» **AIM OF THE EXERCISE**:
When you reach the records below, repeat each one exactly as written.

=== EXTRACTED ENTRIES ===

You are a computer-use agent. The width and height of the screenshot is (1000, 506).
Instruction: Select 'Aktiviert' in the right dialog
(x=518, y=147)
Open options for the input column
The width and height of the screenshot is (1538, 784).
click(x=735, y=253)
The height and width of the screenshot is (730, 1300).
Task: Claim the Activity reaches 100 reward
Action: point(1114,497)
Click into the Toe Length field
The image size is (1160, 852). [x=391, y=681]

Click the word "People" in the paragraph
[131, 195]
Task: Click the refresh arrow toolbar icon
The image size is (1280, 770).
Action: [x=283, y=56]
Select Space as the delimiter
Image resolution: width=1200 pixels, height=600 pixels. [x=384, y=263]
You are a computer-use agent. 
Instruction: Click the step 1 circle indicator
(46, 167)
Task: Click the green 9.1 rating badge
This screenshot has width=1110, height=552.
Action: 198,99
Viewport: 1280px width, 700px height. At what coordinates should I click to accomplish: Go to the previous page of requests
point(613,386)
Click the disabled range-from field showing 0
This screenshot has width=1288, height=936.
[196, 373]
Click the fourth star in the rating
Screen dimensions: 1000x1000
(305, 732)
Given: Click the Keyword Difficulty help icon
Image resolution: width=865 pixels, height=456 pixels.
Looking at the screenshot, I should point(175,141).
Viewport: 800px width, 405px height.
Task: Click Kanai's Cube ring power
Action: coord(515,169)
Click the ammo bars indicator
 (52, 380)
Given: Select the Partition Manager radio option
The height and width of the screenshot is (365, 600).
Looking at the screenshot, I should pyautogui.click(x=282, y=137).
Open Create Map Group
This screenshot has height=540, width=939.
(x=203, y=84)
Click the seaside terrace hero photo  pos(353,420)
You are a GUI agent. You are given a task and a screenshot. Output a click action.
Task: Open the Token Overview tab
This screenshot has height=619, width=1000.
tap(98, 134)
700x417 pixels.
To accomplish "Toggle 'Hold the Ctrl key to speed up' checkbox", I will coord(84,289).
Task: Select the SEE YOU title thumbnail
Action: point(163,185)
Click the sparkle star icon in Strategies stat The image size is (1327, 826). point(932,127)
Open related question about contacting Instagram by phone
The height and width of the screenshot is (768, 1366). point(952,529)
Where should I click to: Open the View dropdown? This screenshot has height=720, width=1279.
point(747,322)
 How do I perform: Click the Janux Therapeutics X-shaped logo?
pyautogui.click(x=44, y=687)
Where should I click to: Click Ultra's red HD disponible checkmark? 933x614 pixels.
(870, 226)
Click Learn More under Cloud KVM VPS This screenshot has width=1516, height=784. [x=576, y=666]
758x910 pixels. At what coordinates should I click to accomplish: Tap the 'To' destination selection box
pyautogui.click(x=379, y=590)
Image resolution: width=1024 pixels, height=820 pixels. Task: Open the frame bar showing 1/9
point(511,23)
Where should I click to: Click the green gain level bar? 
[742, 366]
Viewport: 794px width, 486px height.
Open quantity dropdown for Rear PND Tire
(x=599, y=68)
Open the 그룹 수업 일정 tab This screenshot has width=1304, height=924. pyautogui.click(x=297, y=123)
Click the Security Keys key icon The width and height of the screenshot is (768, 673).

===

» **WRITTEN RESPONSE**:
You are a computer-use agent. The width and height of the screenshot is (1000, 506).
Instruction: Select 'Aktiviert' in the right dialog
(x=518, y=147)
Open options for the input column
The width and height of the screenshot is (1538, 784).
click(x=735, y=253)
The height and width of the screenshot is (730, 1300).
Task: Claim the Activity reaches 100 reward
Action: point(1114,497)
Click into the Toe Length field
The image size is (1160, 852). [x=391, y=681]

Click the word "People" in the paragraph
[131, 195]
Task: Click the refresh arrow toolbar icon
The image size is (1280, 770).
Action: [x=283, y=56]
Select Space as the delimiter
Image resolution: width=1200 pixels, height=600 pixels. [x=384, y=263]
You are a computer-use agent. 
Instruction: Click the step 1 circle indicator
(46, 167)
Task: Click the green 9.1 rating badge
This screenshot has width=1110, height=552.
Action: 198,99
Viewport: 1280px width, 700px height. At what coordinates should I click to accomplish: Go to the previous page of requests
point(613,386)
Click the disabled range-from field showing 0
This screenshot has width=1288, height=936.
[196, 373]
Click the fourth star in the rating
Screen dimensions: 1000x1000
(305, 732)
Given: Click the Keyword Difficulty help icon
Image resolution: width=865 pixels, height=456 pixels.
Looking at the screenshot, I should point(175,141).
Viewport: 800px width, 405px height.
Task: Click Kanai's Cube ring power
Action: coord(515,169)
Click the ammo bars indicator
 (52, 380)
Given: Select the Partition Manager radio option
The height and width of the screenshot is (365, 600).
Looking at the screenshot, I should pyautogui.click(x=282, y=137).
Open Create Map Group
This screenshot has height=540, width=939.
(x=203, y=84)
Click the seaside terrace hero photo  pos(353,420)
You are a GUI agent. You are given a task and a screenshot. Output a click action.
Task: Open the Token Overview tab
This screenshot has height=619, width=1000.
tap(98, 134)
700x417 pixels.
To accomplish "Toggle 'Hold the Ctrl key to speed up' checkbox", I will coord(84,289).
Task: Select the SEE YOU title thumbnail
Action: point(163,185)
Click the sparkle star icon in Strategies stat The image size is (1327, 826). point(932,127)
Open related question about contacting Instagram by phone
The height and width of the screenshot is (768, 1366). point(952,529)
Where should I click to: Open the View dropdown? This screenshot has height=720, width=1279.
point(747,322)
 How do I perform: Click the Janux Therapeutics X-shaped logo?
pyautogui.click(x=44, y=687)
Where should I click to: Click Ultra's red HD disponible checkmark? 933x614 pixels.
(870, 226)
Click Learn More under Cloud KVM VPS This screenshot has width=1516, height=784. [x=576, y=666]
758x910 pixels. At what coordinates should I click to accomplish: Tap the 'To' destination selection box
pyautogui.click(x=379, y=590)
Image resolution: width=1024 pixels, height=820 pixels. Task: Open the frame bar showing 1/9
point(511,23)
Where should I click to: Click the green gain level bar? 
[742, 366]
Viewport: 794px width, 486px height.
Open quantity dropdown for Rear PND Tire
(x=599, y=68)
Open the 그룹 수업 일정 tab This screenshot has width=1304, height=924. pyautogui.click(x=297, y=123)
Click the Security Keys key icon The width and height of the screenshot is (768, 673).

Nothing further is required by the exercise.